ロシアはまた、長距離電波航法に似た「チャイカ」と呼ばれる地文航法システムに軸足を移す可能性もある。加えて、衛星を使用しない戦闘のための、あまり知られていない「スコーピオ」と呼ばれる、おそらく移動式の軍事航法システムも有している。ロシアの航空機は最近、欧州上空を飛行していないため、欧州でのGPSの混乱はロシアにとって懸念材料ではないことも忘れてはならない。
だが、欧州を飛ぶ西側諸国の旅客機や自家用機は、なかには欧州の全地球測位衛星システム「ガリレオ」をナビに使うものもあるが、ほとんどがGPSに頼っている。

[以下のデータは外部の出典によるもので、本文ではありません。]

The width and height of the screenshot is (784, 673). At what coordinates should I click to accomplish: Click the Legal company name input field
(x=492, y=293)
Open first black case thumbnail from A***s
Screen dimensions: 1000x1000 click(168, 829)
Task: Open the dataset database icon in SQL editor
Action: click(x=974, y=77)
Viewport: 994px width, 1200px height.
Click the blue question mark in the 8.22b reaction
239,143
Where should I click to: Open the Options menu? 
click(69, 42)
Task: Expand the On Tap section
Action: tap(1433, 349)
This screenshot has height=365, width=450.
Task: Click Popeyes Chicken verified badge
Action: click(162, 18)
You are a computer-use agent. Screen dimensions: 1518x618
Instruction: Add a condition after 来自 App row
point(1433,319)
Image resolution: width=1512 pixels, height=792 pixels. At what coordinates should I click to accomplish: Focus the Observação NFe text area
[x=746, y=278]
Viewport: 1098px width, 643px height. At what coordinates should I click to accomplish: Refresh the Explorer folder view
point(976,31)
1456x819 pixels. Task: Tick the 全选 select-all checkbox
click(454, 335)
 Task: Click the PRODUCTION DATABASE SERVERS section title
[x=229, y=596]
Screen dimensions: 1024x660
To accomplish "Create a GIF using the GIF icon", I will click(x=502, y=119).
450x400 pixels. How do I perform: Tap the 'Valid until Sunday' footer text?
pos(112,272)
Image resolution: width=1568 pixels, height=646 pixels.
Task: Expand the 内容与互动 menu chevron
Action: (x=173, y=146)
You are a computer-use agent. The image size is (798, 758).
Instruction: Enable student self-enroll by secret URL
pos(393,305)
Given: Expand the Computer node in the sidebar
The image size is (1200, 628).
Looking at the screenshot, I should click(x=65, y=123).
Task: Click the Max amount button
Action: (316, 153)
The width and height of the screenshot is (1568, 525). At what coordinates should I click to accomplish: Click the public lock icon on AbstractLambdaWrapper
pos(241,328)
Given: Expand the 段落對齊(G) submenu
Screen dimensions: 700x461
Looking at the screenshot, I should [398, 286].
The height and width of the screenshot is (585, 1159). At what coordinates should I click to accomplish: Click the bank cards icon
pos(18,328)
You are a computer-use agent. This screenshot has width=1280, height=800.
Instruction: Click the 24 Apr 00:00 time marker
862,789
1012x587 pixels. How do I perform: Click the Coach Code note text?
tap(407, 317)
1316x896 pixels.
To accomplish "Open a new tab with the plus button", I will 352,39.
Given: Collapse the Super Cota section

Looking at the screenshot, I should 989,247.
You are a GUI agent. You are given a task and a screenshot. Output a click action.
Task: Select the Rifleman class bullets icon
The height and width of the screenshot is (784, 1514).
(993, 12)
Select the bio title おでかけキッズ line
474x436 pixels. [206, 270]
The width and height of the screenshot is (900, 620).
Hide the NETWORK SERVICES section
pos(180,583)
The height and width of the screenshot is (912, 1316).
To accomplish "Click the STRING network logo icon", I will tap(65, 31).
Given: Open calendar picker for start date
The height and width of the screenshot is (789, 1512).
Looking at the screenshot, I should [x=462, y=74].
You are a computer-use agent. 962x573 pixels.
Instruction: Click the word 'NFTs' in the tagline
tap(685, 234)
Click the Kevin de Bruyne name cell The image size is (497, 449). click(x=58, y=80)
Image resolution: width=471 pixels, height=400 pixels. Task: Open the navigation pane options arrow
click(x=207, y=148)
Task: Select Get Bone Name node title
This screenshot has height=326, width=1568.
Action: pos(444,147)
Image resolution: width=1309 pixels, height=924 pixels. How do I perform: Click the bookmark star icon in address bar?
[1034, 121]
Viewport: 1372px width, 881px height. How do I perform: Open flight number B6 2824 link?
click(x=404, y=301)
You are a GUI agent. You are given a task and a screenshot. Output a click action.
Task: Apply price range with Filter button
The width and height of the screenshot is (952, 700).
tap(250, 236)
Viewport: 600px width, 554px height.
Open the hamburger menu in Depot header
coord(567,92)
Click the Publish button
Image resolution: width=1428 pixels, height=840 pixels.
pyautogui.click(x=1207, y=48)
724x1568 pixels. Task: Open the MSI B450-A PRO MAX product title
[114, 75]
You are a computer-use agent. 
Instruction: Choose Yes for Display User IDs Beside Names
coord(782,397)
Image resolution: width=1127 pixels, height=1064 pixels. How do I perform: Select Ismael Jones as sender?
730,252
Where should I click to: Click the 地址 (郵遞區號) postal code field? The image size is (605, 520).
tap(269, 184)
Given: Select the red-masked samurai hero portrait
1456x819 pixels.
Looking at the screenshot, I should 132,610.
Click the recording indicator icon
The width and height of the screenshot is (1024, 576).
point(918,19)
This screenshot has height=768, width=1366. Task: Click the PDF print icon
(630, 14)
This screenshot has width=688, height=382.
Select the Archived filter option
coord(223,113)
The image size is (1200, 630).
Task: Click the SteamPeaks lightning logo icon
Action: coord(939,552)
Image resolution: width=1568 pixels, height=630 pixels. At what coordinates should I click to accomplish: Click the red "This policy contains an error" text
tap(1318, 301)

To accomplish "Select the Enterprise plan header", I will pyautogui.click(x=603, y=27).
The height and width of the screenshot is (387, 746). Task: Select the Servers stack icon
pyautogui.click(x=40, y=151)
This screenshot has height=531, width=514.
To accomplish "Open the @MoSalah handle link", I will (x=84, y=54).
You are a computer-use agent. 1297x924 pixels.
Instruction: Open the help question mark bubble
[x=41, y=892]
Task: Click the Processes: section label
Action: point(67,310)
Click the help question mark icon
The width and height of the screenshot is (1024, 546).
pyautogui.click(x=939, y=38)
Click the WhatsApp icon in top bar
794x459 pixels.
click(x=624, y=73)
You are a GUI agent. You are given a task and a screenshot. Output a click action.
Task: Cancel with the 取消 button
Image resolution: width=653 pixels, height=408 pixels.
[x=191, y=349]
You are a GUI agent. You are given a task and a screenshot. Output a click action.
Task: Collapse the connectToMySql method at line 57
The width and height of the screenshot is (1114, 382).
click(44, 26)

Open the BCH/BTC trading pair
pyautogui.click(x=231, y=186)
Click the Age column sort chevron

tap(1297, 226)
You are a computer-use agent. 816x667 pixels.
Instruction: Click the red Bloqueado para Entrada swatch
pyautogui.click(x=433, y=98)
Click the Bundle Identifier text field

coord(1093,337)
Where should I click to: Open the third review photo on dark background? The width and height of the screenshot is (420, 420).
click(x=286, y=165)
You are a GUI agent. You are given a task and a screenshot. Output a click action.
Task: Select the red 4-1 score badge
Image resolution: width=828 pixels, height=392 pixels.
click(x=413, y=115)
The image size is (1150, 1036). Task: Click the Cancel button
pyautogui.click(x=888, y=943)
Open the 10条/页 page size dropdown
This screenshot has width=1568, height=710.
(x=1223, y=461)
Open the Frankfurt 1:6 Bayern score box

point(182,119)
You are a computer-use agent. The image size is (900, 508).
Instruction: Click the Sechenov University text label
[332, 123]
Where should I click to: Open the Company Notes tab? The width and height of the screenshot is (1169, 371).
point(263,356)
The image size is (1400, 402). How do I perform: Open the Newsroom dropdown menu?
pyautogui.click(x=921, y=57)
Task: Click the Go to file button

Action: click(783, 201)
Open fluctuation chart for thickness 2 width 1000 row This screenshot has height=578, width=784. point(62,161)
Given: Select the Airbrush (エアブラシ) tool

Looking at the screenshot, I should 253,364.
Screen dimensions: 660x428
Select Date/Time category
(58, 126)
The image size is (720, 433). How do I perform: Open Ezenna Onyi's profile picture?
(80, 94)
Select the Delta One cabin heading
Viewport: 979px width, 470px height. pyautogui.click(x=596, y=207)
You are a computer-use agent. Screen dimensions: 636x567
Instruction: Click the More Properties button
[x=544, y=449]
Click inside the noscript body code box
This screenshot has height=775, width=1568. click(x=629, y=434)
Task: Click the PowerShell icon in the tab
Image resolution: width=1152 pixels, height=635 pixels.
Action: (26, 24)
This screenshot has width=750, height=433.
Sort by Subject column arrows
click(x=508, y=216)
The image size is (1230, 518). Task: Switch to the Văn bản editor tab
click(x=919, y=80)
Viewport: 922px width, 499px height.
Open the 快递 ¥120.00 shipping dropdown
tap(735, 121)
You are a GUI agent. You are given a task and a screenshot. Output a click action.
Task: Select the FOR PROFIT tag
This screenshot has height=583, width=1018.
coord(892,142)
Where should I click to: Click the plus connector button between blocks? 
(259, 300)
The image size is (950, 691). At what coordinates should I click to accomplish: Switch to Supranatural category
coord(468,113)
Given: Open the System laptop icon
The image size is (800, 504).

中東で発生した事案と同様、スプーフィングや電波妨害は人命や航空機を危険にさらす。だが、これまでのところロシアは何の影響も被っていない。
ゴワードは、意図的なGPS妨害は国際法と国連の国際電気通信連合(ITU)の加盟国が合意している規則に違反していると指摘。「グレーゾーン」の戦術かもしれないが、GPSの電波妨害は戦争に等しいとゴワードは主張する。
ロシアのGPSスプーフィングへの対抗措置として、衛星の新しい周波数割り当てを拒否することが考えられるとゴワードは提案する。新しい周波数はITUによって付与されたものであり、割り当てないことによりロシアは経済的、そして戦略的に大きな影響を受ける可能性がある。
ここ1カ月ほどの間に、北欧やバルト海沿岸諸国を標的としたロシアのGPSの電波妨害やスプーフィングが6件以上発生しており、そうした対応措置を取る時だ。